- _Task item_: Each line in the records that mentions the word "camera" needs to be listed.

- _Stored data_:
────────────────────

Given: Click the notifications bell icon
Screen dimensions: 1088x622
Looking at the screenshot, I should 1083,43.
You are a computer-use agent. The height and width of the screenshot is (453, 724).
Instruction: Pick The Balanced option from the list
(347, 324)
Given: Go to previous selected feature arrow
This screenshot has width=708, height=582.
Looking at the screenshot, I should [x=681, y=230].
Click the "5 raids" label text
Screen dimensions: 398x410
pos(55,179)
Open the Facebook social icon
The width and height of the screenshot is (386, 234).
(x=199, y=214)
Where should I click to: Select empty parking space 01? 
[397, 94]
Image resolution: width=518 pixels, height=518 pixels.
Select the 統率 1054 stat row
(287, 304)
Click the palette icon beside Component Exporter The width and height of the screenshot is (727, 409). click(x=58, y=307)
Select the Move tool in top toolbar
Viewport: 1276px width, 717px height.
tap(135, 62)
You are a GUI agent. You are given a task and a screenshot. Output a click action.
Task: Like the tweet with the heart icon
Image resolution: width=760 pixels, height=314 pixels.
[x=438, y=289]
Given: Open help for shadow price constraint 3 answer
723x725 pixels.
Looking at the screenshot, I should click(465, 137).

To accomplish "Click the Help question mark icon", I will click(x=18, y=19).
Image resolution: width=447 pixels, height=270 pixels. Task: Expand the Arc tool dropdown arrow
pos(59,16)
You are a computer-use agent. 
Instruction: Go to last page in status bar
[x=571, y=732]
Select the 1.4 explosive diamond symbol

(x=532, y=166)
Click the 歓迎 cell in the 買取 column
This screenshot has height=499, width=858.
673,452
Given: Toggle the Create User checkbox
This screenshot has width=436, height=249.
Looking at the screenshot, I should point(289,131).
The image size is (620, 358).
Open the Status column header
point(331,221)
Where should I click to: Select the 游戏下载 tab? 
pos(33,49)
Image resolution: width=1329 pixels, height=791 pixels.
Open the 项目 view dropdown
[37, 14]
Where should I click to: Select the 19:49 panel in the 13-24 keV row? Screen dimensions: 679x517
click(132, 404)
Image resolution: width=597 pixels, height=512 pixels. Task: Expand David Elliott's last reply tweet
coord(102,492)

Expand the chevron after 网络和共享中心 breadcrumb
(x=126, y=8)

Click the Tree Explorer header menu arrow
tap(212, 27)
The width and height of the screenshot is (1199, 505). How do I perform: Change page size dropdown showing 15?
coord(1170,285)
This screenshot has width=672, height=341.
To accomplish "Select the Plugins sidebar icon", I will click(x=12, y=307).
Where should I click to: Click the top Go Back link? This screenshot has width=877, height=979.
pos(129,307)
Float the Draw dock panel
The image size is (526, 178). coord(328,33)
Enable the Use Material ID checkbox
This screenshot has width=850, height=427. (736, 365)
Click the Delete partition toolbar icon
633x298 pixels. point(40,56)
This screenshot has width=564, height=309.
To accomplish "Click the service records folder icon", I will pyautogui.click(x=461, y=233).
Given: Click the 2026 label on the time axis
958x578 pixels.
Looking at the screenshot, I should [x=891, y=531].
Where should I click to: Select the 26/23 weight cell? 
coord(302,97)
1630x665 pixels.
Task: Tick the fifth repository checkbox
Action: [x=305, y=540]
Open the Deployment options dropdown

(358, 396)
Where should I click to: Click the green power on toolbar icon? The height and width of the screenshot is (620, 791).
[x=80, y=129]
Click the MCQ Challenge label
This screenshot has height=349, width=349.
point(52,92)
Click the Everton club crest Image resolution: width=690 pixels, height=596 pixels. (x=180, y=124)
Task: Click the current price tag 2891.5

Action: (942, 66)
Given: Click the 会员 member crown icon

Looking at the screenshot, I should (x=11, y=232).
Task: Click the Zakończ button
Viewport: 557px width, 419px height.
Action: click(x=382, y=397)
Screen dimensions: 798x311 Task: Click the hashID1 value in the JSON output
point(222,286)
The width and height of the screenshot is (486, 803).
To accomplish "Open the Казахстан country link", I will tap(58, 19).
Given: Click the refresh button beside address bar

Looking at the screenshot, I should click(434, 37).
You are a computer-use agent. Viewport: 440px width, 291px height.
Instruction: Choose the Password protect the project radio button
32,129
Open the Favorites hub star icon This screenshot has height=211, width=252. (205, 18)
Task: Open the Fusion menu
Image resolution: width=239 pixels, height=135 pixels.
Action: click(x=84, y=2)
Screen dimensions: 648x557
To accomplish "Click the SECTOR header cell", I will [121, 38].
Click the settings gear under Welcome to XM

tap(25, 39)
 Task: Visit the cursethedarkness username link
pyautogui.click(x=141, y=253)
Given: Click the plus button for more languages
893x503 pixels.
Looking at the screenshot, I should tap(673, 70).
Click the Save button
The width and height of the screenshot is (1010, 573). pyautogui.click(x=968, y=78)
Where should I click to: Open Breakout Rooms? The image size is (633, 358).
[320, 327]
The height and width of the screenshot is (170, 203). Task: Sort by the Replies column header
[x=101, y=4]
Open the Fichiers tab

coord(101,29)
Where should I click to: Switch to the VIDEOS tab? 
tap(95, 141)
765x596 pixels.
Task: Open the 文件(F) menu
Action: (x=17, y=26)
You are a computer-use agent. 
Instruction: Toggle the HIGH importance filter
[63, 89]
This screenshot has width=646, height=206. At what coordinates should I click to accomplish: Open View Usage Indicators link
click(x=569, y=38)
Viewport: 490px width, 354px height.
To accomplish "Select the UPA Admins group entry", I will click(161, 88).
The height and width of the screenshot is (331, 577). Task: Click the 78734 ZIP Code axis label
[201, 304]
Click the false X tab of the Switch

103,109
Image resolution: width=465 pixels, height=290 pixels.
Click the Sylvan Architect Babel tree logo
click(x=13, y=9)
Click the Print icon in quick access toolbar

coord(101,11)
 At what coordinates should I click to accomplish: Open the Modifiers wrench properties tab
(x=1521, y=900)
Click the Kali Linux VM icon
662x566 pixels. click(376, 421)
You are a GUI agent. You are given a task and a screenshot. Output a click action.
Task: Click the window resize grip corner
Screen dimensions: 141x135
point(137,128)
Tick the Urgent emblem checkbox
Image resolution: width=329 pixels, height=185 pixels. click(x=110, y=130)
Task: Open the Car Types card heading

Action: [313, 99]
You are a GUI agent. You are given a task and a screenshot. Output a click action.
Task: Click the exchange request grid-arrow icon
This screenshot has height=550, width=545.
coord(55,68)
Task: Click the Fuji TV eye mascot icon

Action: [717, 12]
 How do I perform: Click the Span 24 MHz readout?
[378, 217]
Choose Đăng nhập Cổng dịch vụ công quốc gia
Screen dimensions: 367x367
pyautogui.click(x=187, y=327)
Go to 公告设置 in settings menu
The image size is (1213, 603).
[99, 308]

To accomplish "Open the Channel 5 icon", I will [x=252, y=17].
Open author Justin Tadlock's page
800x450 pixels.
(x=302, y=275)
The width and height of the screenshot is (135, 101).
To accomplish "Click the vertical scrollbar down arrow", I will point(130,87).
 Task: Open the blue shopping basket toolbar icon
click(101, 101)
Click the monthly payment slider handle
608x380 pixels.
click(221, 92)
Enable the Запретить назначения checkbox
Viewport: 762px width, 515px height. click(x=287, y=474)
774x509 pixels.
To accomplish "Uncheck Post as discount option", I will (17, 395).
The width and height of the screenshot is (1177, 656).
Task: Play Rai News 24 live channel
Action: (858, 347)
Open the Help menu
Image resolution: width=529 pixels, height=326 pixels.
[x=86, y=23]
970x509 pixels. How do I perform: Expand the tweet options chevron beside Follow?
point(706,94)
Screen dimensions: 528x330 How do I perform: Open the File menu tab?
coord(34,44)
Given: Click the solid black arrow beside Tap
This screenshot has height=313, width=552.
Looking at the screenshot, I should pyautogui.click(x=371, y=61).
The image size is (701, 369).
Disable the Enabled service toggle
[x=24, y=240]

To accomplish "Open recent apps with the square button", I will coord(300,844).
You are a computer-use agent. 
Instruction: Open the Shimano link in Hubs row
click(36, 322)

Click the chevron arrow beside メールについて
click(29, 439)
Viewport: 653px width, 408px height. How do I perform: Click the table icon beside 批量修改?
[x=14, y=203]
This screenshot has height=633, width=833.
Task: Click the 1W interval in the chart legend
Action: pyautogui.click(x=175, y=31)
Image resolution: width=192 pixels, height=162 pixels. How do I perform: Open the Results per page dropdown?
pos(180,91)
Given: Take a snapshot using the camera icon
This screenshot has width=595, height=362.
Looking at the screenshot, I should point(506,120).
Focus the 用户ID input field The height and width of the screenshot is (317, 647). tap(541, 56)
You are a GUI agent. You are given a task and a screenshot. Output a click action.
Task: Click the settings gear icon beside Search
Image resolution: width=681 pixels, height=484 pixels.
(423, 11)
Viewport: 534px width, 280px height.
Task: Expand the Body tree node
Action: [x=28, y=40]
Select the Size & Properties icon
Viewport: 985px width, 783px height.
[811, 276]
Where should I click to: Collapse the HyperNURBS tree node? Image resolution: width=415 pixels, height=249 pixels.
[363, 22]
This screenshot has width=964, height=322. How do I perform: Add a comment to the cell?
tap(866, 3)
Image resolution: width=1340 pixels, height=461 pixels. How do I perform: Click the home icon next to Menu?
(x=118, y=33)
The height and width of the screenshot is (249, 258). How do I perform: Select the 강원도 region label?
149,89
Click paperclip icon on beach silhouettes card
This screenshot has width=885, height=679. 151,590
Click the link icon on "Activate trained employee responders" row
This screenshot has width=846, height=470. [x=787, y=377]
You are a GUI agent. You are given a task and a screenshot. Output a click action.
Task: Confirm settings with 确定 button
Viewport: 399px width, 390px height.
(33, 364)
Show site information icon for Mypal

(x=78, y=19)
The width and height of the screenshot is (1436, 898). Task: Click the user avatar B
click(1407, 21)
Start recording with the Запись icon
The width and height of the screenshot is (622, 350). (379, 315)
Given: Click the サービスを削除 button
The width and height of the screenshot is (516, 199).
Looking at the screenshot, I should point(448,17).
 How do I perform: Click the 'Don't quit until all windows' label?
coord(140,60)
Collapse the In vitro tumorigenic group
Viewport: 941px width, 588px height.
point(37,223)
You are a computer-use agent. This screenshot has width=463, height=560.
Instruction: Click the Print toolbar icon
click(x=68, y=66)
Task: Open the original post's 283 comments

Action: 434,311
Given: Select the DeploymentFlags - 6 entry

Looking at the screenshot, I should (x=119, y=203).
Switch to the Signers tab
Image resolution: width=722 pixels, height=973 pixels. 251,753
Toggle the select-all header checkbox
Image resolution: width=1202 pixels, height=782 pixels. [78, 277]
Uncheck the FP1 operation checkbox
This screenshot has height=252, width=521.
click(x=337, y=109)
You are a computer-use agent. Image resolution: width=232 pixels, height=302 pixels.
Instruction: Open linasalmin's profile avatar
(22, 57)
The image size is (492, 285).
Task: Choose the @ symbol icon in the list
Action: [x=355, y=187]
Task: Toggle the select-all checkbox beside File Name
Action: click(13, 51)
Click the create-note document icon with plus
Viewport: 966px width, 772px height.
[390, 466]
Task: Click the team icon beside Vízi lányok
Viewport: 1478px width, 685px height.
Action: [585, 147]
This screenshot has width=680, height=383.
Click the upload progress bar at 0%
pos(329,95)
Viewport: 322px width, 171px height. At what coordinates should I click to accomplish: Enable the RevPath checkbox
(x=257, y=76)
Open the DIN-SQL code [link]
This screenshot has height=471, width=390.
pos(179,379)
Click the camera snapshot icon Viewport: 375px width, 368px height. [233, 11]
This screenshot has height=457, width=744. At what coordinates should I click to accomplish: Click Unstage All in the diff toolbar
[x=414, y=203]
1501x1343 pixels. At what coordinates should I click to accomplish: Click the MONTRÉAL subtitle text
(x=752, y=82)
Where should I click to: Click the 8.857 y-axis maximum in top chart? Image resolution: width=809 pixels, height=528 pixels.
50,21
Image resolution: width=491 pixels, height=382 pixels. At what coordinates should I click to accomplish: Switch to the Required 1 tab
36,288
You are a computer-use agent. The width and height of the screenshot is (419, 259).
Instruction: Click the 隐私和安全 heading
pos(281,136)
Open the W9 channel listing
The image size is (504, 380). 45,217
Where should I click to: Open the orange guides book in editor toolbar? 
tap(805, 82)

────────────────────

- _Solution for this task_:
Given: Take a snapshot using the camera icon
Click the camera snapshot icon Viewport: 375px width, 368px height. [233, 11]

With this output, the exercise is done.